Answer

**step1** Understanding the problem

We need to find the midpoint between two given points: (-1, -5) and (-5, 9). The midpoint is the point that lies exactly halfway between these two points on a line segment connecting them.

**step2** Identifying the coordinates

For the first point, (-1, -5): the x-coordinate is -1 and the y-coordinate is -5.
For the second point, (-5, 9): the x-coordinate is -5 and the y-coordinate is 9.

**step3** Calculating the sum of the x-coordinates

To find the x-coordinate of the midpoint, we first add the x-coordinates of the two given points:
$$-1 + (-5)$$
When adding a negative number, it is the same as subtracting.
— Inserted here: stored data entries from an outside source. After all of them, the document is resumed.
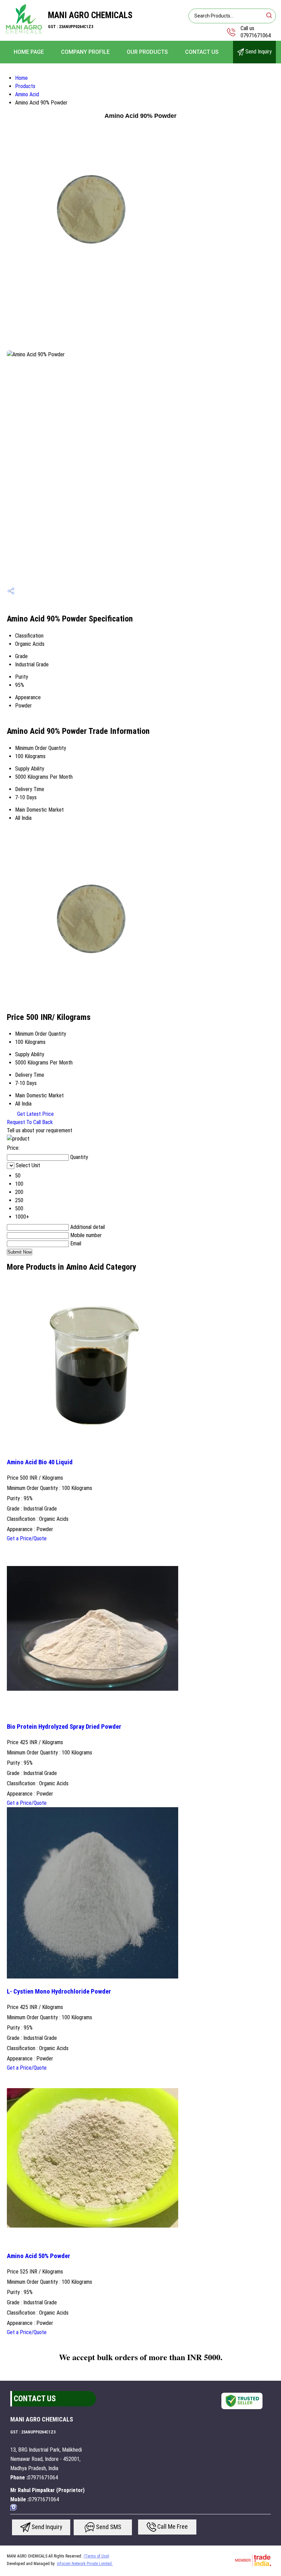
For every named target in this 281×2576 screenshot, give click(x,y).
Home (21, 78)
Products (25, 86)
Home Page (29, 52)
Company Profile (85, 52)
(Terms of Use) (96, 2556)
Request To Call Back (30, 1122)
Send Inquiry (258, 51)
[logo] (24, 32)
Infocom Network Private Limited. (85, 2563)
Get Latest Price (35, 1114)
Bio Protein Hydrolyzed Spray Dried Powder (64, 1726)
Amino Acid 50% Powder (38, 2256)
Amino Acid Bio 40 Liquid (40, 1462)
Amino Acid (27, 94)
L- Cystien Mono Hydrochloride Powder (59, 1991)
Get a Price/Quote (27, 1538)
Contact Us (202, 52)
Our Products (147, 52)
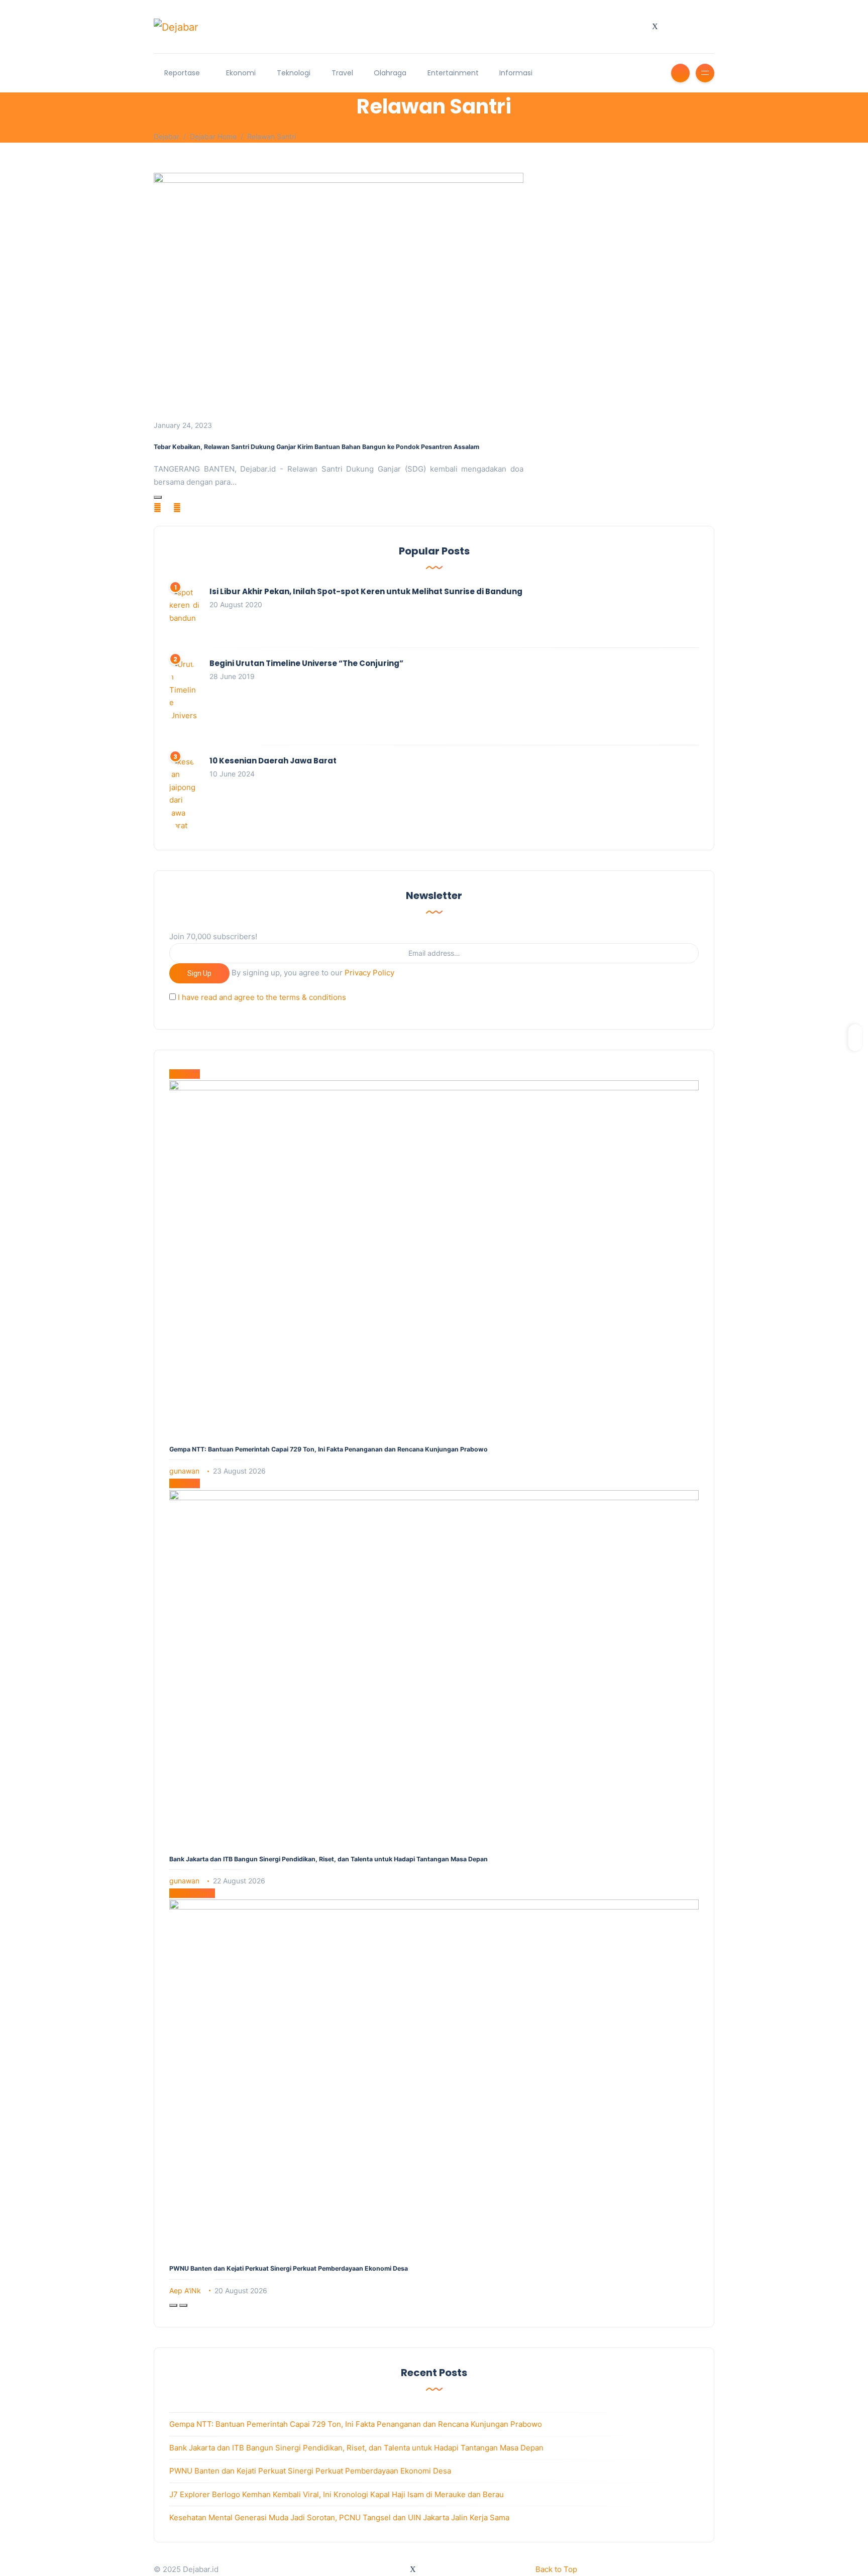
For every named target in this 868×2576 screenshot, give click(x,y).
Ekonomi (241, 73)
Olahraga (390, 73)
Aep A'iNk (185, 2290)
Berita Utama (192, 1893)
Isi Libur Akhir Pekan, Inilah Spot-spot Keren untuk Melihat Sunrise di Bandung (365, 591)
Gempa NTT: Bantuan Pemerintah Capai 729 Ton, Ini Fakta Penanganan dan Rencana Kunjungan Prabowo (328, 1449)
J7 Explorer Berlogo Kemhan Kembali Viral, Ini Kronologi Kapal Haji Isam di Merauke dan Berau (336, 2494)
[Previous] (173, 2305)
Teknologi (293, 73)
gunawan (184, 1471)
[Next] (183, 2305)
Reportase (182, 73)
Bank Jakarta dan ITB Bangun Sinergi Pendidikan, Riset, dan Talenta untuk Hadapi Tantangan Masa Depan (328, 1859)
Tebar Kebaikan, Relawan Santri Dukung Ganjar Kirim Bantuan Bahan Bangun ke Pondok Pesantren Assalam (316, 447)
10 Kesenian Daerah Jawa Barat (273, 760)
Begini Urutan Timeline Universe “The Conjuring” (306, 663)
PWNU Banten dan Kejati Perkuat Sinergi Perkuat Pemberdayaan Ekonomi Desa (288, 2268)
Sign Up (199, 973)
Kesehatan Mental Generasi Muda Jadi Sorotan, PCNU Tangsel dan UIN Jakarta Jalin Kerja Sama (339, 2517)
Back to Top (556, 2569)
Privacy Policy (369, 972)
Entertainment (453, 73)
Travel (342, 73)
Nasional (184, 1074)
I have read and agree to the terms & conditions (262, 997)
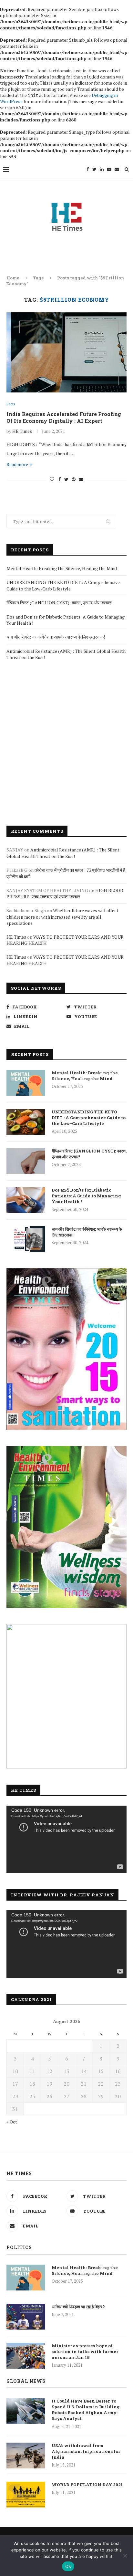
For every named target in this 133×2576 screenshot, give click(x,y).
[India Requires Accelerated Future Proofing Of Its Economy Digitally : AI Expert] (66, 352)
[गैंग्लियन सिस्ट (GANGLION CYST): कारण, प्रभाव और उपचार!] (25, 1161)
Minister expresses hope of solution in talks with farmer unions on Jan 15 (85, 2351)
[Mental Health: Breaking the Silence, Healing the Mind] (25, 1083)
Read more (17, 464)
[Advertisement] (66, 742)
So, $$-1 - 5 = -6$$.
The sum of the x-coordinates is -6.

**step4** Calculating the sum of the y-coordinates

Next, we add the y-coordinates of the two given points:
$$-5 + 9$$
When adding numbers with different signs, we find the difference between their absolute values and use the sign of the number with the larger absolute value. The absolute value of -5 is 5, and the absolute value of 9 is 9. The difference between 9 and 5 is 4. Since 9 is positive and has a larger absolute value, the result is positive.
So, the sum of the y-coordinates is 4.

**step5** Calculating the x-coordinate of the midpoint

To find the x-coordinate of the midpoint, we take the sum of the x-coordinates, which is -6, and divide it by 2:
$$-6 \div 2 = -3$$
The x-coordinate of the midpoint is -3.

**step6** Calculating the y-coordinate of the midpoint

To find the y-coordinate of the midpoint, we take the sum of the y-coordinates, which is 4, and divide it by 2:
$$4 \div 2 = 2$$
The y-coordinate of the midpoint is 2.

**step7** Stating the midpoint

The midpoint is given by its x-coordinate and its y-coordinate.
Therefore, the midpoint between (-1, -5) and (-5, 9) is (-3, 2).